- _Text block_:
════════════════════

5 Obstacles That Can Stand In Your Way When You’re Trying to Save Money

By Paul Sisolak
October 27, 2017
Chime is a financial technology company. Banking services provided by The Bancorp Bank or Stride Bank, N.A.; Members FDIC

When an obstacle in the road appears, this usually means you take a detour or maneuver around it to get back on the right path – even if it means getting stuck in traffic for a while.

Financial roadblocks are sometimes a bit more difficult to navigate. Many times, they can be obstacles you’ve created for yourself, like poor money habits that derail any desire to save money. Worse yet, you might be oblivious to any major money issues to begin with. This means you’re not just stuck in a traffic jam –  you’re stalled out on the financial freeway.

The key to overcoming financial obstacles is to first identify them. Once you’ve done this, you can make a plan. To help you out, check out these 5 common money obstacles and see if any of them apply to you.

Obstacle #1: Lack of financial literacy

We tend to think of an obstacle as something that stands in the way of achieving a goal, like saving money. But sometimes, an obstacle can manifest as the absence of something, like a lack of financial knowledge.

Financial literacy can be translated as being knowledgeable about how finances work. Insufficient financial know-how can make it hard to save money, especially when you don’t know where to begin, how much to save, or even what saving money entails, says James R. Nowlin, author of The Purposeful Millionaire.

════════════════════

- _Dataset extract_:
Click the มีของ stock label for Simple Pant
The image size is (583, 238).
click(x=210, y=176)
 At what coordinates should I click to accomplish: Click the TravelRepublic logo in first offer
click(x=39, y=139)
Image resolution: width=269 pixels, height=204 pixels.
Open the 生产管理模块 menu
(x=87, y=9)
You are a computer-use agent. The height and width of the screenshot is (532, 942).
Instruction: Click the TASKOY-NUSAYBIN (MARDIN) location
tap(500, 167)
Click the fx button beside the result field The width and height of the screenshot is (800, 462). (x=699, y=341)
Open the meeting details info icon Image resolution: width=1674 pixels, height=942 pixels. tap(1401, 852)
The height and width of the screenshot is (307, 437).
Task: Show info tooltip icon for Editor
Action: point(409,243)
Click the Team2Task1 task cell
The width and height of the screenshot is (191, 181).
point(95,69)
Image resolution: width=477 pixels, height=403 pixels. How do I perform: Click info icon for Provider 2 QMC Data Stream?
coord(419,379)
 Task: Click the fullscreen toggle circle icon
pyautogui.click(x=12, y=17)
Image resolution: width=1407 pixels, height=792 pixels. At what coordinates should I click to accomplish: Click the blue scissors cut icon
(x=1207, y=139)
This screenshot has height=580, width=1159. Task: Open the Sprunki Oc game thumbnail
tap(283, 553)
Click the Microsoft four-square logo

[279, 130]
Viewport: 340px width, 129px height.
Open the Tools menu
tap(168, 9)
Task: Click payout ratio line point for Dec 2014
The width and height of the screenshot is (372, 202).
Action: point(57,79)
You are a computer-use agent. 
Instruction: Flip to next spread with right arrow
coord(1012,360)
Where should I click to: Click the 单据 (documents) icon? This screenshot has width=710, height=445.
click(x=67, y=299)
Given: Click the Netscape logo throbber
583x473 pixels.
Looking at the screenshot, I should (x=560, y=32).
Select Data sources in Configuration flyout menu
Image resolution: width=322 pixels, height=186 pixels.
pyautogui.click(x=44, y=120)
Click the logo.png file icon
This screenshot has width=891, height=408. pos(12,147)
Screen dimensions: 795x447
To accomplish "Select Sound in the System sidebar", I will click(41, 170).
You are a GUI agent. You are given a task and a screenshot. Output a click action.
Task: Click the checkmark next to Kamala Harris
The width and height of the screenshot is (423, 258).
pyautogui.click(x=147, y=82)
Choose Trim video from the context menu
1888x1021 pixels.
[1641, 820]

════════════════════

- _Task requirements_:
1) Answer these about the article on obstacles to saving money:
(a) Who wrote it, and on what date?
(b) What does it call the first step in overcoming financial obstacles?
(c) What book is James R. Nowlin the author of?
2) Duplicate the passage of the article on obstacles to saving money starting with "Obstacle #1: Lack" and going on through "of financial knowledge.".
The material isn't needed here.

- _Worked solutions_:
1)
(a) Paul Sisolak, October 27, 2017
(b) Identifying them
(c) The Purposeful Millionaire

2)
Obstacle #1: Lack of financial literacy

We tend to think of an obstacle as something that stands in the way of achieving a goal, like saving money. But sometimes, an obstacle can manifest as the absence of something, like a lack of financial knowledge.